The Skyline Era (R32, R33, R34): The Classic Choice
The Skyline generations are, by far, the more common and practical choice for a drift build. Their version of the ATTESA system is less complex, making it easier to manipulate or bypass. The legendary RB26DETT engine is a tuner’s dream with a universe of aftermarket support. They offer a more raw, analog driving experience that many drifters crave. The R32 is often favored for being the lightest of the bunch.

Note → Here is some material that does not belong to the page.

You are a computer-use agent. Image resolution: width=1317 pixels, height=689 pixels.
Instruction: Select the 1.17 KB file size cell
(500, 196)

The Modern Beast (R35): A Different Challenge
The R35 is a technological marvel, but that’s precisely what makes it so difficult. Its ATTESA E-TS Pro system is deeply integrated with the vehicle’s dynamics control (VDC), dual-clutch transaxle gearbox, and countless other sensors. Converting an R35 to RWD is a major surgical procedure that is both incredibly expensive and complex. While it has been done by top-tier pro teams, it is rarely the path for anyone but the most dedicated builders with the deepest pockets.
| Model | Pros for Drifting | Cons for Drifting | Relative Cost |
|---|---|---|---|
| R32 GTR | Lightest of the GTRs, simpler electronics, huge aftermarket. | Oldest chassis, may require more restoration. | High |
| R33 GTR | Longer wheelbase for stability, slightly stronger chassis than R32. | Often considered the heaviest and least “agile” Skyline. | High |
| R34 GTR | Stiffest chassis, most refined Skyline, iconic status. | Extremely high initial purchase price (“JDM tax”). | Very High |
| R35 GTR | Incredible VR38DETT engine, modern and rigid chassis. | Extremely complex conversion, very expensive, heavy. | Extreme |
The Conversion Blueprint: From Grip Monster to Drift Machine
Turning a GTR into a proper drift car is a systematic process. You can’t just slap on coilovers and a welded diff. It requires addressing the car’s core systems in the right order.

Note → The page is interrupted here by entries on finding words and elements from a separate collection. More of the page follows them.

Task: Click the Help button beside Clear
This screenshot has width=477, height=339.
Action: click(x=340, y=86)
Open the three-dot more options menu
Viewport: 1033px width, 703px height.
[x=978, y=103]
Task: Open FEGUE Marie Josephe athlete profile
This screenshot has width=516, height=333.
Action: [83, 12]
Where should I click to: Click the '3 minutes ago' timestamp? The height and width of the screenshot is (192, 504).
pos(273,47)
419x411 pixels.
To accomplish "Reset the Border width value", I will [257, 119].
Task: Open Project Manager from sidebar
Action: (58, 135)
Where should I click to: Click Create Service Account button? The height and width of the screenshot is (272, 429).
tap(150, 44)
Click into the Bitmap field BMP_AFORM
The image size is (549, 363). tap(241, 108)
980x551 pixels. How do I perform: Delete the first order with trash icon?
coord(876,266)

- Taming the Drivetrain: This is step one and it’s non-negotiable. The easiest route is installing a torque-split controller that allows you to force the system into 100% RWD mode. However, for a serious build, a full RWD conversion is best. This involves removing the front differential, front axles, and transfer case, which saves a significant amount of weight. You’ll then need a robust single-plate clutch and a strong 2-way limited-slip differential (LSD) in the rear to handle the abuse.
- Achieving Angle: Stock GTRs have very little steering angle. To hold a deep, smokey drift, you need more. This is achieved with an angle kit, which typically includes modified steering knuckles, extended front lower control arms, and adjustable tie rods. This is a critical investment for controlling the car sideways.
- Suspension and Chassis Tuning: A high-quality set of adjustable coilovers is essential. You’ll need to run much stiffer spring rates than a standard grip setup to manage the car’s weight transfer and prevent excessive body roll. Adjustable arms for camber and toe are also a must to get the alignment dialed in for drift-specific handling.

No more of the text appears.